Ela não é a "mulher maravilha", mas pode ser considerada uma heroína. Afinal, possui braços de aço, capazes de levantar muito mais de 100 quilos. A para-atleta Marcia Menezes, que sempre foi motivo de orgulho e exemplo de superação para Londrina, competirá na categoria até 86 kg nos Jogos Paralímpicos do Rio, onde espera estar com as cores verde e amarelo no ponto mais alto do pódio.
Marcia teve poliomielite ainda na infância, quando perdeu os movimentos da perna direita e encontrou no esporte uma forma de superar os limites físicos. Atleta de halterofilismo há quase uma década, a londrinense de 47 anos ajusta os detalhes nos treinamentos para garantir a medalha dourada. "Força, treinos diários e foco total. São treinos de segunda à sexta-feira, das 9 horas ao meio-dia. Alternando treinos técnicos e acessórios", lembra a halterofilista durante o intervalo da preparação.
A oportunidade de participar da maior celebração dos esportes surgiu após Marcia levantar 116 kg, índice que garantiu a vaga para o Rio. "Optamos pela categoria 86 kg.
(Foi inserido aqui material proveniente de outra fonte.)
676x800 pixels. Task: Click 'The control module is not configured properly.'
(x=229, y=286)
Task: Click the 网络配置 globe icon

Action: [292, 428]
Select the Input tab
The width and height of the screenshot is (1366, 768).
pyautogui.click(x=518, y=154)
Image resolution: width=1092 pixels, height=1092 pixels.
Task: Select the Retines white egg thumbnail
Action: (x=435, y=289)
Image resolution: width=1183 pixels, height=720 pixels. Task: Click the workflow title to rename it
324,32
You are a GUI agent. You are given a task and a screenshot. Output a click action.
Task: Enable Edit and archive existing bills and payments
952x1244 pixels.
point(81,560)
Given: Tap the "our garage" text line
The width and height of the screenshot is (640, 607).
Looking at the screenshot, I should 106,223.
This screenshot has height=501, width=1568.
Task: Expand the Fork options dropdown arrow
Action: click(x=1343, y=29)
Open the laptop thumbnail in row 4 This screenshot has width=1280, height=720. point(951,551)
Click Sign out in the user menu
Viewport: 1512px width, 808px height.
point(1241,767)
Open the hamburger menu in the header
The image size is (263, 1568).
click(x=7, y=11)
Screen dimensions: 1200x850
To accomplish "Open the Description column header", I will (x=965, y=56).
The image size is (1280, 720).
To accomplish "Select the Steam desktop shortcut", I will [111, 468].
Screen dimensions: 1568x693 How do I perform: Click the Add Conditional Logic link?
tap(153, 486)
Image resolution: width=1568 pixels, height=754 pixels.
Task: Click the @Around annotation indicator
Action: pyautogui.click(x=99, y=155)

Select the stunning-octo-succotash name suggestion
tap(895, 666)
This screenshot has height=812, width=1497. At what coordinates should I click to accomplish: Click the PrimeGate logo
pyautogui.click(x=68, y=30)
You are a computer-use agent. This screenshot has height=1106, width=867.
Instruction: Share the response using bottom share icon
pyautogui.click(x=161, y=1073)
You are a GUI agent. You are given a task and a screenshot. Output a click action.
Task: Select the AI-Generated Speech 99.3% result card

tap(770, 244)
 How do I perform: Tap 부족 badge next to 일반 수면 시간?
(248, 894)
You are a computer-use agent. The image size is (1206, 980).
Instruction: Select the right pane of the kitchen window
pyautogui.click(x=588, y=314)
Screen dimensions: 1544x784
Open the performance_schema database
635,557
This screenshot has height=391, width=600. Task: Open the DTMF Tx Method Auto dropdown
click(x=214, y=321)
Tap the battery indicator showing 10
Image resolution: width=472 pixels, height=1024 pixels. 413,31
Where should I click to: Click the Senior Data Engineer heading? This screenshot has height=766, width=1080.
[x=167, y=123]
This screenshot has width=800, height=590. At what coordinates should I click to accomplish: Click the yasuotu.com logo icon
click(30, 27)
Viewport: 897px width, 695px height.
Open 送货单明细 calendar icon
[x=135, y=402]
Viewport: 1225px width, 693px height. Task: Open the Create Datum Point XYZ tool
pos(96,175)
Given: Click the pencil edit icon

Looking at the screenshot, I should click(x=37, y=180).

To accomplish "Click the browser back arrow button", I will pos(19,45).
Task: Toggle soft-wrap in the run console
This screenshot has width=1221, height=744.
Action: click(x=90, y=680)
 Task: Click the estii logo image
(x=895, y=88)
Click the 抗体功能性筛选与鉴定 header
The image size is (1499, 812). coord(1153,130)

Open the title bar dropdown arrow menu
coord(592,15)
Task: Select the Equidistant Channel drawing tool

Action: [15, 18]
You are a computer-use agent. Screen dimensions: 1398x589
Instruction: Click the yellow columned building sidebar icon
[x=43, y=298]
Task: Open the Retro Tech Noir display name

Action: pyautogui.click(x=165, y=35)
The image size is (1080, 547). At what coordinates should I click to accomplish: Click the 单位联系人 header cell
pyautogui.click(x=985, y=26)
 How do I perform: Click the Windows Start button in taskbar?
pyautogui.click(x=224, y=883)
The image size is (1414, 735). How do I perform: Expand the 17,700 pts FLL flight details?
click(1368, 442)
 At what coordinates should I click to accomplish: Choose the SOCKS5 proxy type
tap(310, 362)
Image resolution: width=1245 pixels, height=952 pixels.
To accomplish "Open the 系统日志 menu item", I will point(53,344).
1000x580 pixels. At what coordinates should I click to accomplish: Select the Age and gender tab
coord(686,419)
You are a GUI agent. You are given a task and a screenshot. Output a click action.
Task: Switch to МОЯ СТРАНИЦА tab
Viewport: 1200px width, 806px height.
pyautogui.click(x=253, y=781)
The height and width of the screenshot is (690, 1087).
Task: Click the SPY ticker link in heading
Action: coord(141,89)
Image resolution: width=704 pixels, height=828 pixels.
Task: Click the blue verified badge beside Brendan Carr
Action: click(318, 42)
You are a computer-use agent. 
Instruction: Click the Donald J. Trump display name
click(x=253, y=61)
Também tinha índice para disputar a categoria até 79 kg, mas na 86 kg a chance de brigar pelo pódio é maior. Existe toda uma estratégia feita pelo meu técnico (Valdecir Lopes) e estou treinando muito para brigar pelo pódio."
Desde 2014, Marcia integra a Seleção Brasileira de Halterofilismo. Os treinamentos ocorrem em Itu (SP), no Centro Brasileiro de Referência da modalidade. O convite chegou após ela conquistar o bronze no Campeonato Aberto da Hungria e no Mundial de Dubai, em 2014. A londrinense foi a primeira medalhista brasileira na competição.

DEDICAÇÃO

Esta não será a primeira Paralimpíadas que ela participa. Há quatro anos, representou o Brasil em Londres. "A primeira participação foi um sonho, a segunda já tem um gosto de realidade. Foco no objetivo", explicou a halterofilista. "Todas as competições são importantes e nessa vou ficar mais concentrada do que nas outras, pois tenho uma missão a cumprir", afirma Marcia. Já sobre a possibilidade de trazer uma medalha para Londrina, ela garante dedicação total. "O que posso prometer é que vou brigar e lutar muito pelo pódio", responde.
Marcia menciona também os países mais fortes, a serem superados na competição. "Nigéria, Egito e China são os países mais fortes na minha categoria. Mas quando estou competindo, vejo a barra (de peso) como a minha maior adversária. Coloco toda a raiva para não permitir que ela me vença", destaca.
Além de brilhar em eventos no Brasil, a para-atleta possui currículo internacional vitorioso. Ela foi quinto lugar no Parapan de Guadalajara (México), em 2011, sexto nas Paralímpiadas de Londres (Inglaterra), em 2012, bronze no Mundial de Dubai, em 2014. Marcia foi recordista brasileira e das Américas, após levantar 116 kg na barra em 2014.